▶ [INSTRUCTIONS TO FOLLOW] Look through the material below. Return exactly the lines from the one with "The width and height of the screenshot is (587, 587)." through the one with "The height and", both included.

────────────────────────────────────────

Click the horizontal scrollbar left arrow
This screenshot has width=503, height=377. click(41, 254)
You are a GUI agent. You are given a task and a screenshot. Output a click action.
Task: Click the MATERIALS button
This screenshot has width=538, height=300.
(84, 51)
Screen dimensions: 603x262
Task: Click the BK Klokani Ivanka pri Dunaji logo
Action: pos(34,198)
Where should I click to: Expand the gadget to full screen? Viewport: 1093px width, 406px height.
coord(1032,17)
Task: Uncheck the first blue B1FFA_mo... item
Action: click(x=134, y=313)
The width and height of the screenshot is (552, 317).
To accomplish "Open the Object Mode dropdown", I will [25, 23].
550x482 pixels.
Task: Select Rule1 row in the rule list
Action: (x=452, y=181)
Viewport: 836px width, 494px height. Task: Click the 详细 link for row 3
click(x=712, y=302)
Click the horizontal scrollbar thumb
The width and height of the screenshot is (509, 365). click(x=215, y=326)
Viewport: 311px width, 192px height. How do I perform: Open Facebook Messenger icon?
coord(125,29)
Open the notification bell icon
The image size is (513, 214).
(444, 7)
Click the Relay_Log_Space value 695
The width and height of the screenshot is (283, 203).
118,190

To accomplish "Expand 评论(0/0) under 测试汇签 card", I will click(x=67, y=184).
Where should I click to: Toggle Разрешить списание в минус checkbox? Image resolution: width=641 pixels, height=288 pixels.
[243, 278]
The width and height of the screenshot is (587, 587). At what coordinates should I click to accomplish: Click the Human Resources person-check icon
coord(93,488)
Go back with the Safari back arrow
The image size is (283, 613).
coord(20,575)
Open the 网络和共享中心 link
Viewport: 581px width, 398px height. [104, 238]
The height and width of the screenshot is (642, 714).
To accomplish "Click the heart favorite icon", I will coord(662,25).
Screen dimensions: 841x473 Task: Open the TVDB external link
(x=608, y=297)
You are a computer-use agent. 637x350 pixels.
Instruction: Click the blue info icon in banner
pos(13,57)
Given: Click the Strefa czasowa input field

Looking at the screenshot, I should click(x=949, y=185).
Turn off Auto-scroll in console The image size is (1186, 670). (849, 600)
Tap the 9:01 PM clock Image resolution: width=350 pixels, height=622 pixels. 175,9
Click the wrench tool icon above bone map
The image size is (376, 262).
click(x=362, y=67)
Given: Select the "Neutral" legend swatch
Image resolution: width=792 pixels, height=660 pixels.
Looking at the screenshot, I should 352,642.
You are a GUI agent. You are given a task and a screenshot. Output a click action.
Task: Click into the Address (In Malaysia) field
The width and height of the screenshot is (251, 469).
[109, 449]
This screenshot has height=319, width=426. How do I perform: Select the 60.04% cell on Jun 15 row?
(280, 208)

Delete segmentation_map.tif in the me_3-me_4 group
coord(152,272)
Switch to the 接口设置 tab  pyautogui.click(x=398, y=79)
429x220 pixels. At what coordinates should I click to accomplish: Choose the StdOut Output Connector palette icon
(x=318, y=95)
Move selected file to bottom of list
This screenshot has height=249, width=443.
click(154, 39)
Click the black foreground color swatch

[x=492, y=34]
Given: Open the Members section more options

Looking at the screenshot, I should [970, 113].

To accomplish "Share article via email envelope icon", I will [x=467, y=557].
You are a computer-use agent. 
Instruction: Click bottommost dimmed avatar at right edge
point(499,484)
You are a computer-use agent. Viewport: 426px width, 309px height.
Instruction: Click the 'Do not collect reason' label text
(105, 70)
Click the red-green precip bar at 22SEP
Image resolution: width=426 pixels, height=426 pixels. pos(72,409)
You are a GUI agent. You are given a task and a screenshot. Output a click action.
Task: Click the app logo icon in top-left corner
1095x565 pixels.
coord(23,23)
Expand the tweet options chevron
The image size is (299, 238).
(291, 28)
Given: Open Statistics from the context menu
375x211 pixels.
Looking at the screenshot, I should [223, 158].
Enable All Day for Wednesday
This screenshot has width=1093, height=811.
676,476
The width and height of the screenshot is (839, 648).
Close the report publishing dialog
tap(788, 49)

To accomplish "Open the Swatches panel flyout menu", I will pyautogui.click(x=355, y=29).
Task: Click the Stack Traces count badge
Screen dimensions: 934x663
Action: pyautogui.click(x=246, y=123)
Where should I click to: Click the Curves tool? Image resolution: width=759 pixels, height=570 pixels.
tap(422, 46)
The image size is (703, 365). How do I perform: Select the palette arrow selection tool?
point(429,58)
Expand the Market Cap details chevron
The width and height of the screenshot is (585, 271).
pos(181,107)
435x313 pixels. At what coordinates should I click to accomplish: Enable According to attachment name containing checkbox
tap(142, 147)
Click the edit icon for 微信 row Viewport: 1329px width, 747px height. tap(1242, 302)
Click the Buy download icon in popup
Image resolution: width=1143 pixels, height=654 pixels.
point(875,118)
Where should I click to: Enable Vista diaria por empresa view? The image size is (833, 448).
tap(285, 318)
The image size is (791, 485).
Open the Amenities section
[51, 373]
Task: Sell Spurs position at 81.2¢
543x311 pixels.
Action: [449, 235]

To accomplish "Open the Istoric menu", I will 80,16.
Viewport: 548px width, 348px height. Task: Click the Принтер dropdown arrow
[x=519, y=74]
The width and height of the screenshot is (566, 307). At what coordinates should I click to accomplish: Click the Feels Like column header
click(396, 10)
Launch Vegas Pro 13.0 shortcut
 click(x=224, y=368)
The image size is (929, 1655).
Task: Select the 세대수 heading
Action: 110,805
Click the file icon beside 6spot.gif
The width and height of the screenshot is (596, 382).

────────────────────────────────────────

▶ [EXPECTED OUTPUT]
The width and height of the screenshot is (587, 587). At what coordinates should I click to accomplish: Click the Human Resources person-check icon
coord(93,488)
Go back with the Safari back arrow
The image size is (283, 613).
coord(20,575)
Open the 网络和共享中心 link
Viewport: 581px width, 398px height. [104, 238]
The height and width of the screenshot is (642, 714).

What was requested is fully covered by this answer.